TEXT EXCERPT START
26: The Magma Forge

Last episode, we met the oldest rocks on Earth- the Acasta Gneiss in Canada’s Northwest Territories. The Acasta Gneiss is not one single boulder sitting on a cold tundra: it’s an area of banded rock the size of a large city. The oldest spots in this wide expanse are 4 billion years old, February 12th on our imaginary Earth Calendar.

If you walk around the Acasta Gneiss, you’ll see black and white stripes everywhere. Sometimes, these stripes are thin and straight like a bar code at a supermarket. Other times, they’re wider than your hand, contorting into snake-like curves. The rocks did not look like this originally. The stripes were forged long after the Acasta’s birth, under intense heat and pressure. The Acasta Gneiss is an area that stared destruction in the face and survived, but not unchanged.

So what was the Acasta before it was Gneiss? Over the next few episodes, we’ll paint a portrait of Earth’s oldest rocks in their prime. Today, we’ll start with the basics: what did the original rocks look like 4 billion years ago, and how do these rocks form today? Along the way, we’ll review some concepts we learned last season- so don’t worry if you’re a little rusty.
TEXT EXCERPT END
SOURCE DATA START
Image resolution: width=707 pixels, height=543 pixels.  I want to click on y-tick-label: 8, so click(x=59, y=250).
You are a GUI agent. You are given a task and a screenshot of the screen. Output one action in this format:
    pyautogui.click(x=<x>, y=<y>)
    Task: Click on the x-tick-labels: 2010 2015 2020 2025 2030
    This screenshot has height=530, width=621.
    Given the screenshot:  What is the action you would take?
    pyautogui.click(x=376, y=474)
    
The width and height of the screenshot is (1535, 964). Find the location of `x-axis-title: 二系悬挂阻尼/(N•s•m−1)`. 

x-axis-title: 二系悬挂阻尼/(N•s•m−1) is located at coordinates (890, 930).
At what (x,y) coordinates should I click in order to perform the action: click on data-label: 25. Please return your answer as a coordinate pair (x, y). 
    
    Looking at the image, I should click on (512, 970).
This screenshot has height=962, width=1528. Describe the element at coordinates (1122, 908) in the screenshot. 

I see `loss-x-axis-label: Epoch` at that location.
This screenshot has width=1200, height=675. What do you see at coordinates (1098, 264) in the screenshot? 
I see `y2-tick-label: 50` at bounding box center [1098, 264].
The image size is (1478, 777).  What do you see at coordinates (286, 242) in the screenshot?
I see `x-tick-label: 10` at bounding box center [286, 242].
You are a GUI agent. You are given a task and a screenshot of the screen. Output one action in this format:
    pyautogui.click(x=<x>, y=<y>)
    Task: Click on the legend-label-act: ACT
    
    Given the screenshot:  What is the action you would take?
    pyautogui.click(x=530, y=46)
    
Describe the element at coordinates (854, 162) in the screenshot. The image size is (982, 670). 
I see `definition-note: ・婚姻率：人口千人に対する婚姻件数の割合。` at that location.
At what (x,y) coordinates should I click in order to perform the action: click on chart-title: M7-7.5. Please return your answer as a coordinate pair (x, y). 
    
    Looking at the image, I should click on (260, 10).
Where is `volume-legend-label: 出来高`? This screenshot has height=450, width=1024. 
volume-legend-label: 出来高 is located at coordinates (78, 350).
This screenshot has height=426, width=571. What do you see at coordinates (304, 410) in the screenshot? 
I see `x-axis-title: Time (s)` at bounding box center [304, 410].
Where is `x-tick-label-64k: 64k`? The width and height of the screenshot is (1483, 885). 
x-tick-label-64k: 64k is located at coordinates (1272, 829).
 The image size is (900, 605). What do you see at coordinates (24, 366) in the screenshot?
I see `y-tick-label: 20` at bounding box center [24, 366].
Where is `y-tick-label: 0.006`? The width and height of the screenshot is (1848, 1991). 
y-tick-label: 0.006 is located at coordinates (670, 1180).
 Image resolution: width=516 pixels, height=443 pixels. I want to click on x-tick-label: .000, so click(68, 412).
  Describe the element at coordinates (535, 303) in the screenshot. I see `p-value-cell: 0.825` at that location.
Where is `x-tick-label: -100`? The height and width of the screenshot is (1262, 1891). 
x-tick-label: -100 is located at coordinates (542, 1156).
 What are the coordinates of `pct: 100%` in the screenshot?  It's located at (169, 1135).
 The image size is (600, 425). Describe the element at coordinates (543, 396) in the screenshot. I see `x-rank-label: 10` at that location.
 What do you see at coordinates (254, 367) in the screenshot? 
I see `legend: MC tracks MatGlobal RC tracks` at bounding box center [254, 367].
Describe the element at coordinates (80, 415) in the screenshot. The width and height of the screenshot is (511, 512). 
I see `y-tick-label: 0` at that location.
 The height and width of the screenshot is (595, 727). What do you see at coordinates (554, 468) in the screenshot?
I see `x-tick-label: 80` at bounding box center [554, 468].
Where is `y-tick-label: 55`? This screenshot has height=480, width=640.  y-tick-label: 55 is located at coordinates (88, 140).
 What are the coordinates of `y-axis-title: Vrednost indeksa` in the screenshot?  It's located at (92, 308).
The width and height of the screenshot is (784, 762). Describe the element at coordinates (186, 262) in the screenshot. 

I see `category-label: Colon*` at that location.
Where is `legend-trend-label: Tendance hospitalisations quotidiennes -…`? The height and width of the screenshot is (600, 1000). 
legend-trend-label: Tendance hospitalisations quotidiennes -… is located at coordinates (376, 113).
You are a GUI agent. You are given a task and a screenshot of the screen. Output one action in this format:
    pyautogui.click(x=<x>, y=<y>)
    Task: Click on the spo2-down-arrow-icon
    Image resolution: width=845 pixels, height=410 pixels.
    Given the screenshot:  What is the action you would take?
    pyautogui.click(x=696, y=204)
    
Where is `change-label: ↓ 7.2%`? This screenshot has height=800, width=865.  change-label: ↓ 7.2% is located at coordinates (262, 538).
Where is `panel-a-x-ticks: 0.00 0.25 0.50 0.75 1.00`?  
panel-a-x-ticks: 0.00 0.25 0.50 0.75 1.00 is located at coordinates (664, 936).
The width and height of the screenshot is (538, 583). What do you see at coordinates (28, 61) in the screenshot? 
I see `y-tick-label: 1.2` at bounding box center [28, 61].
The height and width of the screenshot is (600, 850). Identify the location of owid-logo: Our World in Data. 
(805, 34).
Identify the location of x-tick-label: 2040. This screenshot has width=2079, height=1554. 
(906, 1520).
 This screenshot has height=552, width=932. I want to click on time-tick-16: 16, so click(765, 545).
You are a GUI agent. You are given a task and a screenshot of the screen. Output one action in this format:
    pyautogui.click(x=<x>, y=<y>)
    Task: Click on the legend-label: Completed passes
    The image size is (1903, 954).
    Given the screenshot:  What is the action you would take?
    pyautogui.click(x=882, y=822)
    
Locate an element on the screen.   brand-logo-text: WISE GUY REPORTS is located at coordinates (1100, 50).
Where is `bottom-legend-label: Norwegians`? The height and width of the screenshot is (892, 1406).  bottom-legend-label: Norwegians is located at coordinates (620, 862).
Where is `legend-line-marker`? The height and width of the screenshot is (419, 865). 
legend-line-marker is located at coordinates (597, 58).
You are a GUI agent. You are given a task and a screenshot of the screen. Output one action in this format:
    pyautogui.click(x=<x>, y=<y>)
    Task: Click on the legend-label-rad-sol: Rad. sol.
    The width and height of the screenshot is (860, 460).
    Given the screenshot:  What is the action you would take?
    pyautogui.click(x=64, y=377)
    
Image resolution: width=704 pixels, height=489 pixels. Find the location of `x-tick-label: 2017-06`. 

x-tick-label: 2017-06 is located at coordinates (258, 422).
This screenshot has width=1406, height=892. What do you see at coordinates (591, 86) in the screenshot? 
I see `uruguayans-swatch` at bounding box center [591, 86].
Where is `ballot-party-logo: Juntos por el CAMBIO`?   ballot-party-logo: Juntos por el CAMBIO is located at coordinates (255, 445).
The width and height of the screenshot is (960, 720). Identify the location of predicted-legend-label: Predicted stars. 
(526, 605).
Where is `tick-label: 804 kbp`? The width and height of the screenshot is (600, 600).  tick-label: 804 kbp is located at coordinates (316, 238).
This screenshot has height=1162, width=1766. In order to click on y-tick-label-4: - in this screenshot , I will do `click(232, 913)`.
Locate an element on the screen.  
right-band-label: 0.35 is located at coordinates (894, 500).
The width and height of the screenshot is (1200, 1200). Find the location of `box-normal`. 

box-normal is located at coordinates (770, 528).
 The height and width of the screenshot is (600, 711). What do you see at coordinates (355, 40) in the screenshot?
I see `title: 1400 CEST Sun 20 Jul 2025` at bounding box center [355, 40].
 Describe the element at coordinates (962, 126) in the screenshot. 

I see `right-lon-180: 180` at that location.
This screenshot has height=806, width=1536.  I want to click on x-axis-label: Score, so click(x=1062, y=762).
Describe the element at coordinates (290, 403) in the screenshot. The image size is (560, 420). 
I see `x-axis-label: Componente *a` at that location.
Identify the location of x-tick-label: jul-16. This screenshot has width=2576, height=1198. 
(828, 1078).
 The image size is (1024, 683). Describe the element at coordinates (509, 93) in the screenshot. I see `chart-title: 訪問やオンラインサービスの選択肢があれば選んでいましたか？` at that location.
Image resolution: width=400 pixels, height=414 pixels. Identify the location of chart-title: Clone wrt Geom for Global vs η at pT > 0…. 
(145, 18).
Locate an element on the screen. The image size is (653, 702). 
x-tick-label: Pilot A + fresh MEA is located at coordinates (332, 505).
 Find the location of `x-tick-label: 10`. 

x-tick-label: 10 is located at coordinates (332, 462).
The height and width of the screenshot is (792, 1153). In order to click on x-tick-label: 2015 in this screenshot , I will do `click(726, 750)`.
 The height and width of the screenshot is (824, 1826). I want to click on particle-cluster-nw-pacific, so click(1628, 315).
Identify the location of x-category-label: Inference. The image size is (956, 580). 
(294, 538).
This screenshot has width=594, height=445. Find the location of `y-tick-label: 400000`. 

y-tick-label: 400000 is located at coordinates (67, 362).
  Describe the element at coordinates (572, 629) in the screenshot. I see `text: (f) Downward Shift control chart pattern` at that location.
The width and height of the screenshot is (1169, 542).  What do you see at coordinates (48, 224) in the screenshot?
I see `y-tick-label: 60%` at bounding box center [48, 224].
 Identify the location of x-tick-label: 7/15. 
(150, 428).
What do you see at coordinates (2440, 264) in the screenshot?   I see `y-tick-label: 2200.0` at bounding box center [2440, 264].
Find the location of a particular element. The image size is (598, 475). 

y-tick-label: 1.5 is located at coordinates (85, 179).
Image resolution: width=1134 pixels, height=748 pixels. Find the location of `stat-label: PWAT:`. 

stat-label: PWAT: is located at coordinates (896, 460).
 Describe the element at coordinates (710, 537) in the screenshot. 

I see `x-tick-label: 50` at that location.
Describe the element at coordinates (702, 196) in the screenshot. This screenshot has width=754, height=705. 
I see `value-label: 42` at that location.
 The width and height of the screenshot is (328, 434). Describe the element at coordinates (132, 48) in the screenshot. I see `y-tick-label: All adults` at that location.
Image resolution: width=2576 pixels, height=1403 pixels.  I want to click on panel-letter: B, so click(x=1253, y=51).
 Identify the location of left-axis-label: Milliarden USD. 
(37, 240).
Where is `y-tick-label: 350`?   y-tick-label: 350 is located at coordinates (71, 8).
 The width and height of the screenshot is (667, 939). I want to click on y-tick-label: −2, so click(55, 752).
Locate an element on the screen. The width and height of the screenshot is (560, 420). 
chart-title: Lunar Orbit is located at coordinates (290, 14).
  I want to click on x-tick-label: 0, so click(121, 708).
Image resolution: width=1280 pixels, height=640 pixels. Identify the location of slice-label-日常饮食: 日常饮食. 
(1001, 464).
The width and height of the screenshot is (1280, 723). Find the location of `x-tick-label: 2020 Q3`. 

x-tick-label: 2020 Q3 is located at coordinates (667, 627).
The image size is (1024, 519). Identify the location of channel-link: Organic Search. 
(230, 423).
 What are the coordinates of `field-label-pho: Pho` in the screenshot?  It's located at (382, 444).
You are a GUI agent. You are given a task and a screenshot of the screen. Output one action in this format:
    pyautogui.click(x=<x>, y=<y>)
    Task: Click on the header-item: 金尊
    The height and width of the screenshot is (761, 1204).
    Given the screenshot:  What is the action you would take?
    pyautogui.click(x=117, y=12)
SOURCE DATA END
_TO DO_
Reproduce word for word the part of the Acasta Gneiss text above, starting with "Last episode, we" and going on through "imaginary Earth Calendar.".

_YOUR SOLUTION_
Last episode, we met the oldest rocks on Earth- the Acasta Gneiss in Canada’s Northwest Territories. The Acasta Gneiss is not one single boulder sitting on a cold tundra: it’s an area of banded rock the size of a large city. The oldest spots in this wide expanse are 4 billion years old, February 12th on our imaginary Earth Calendar.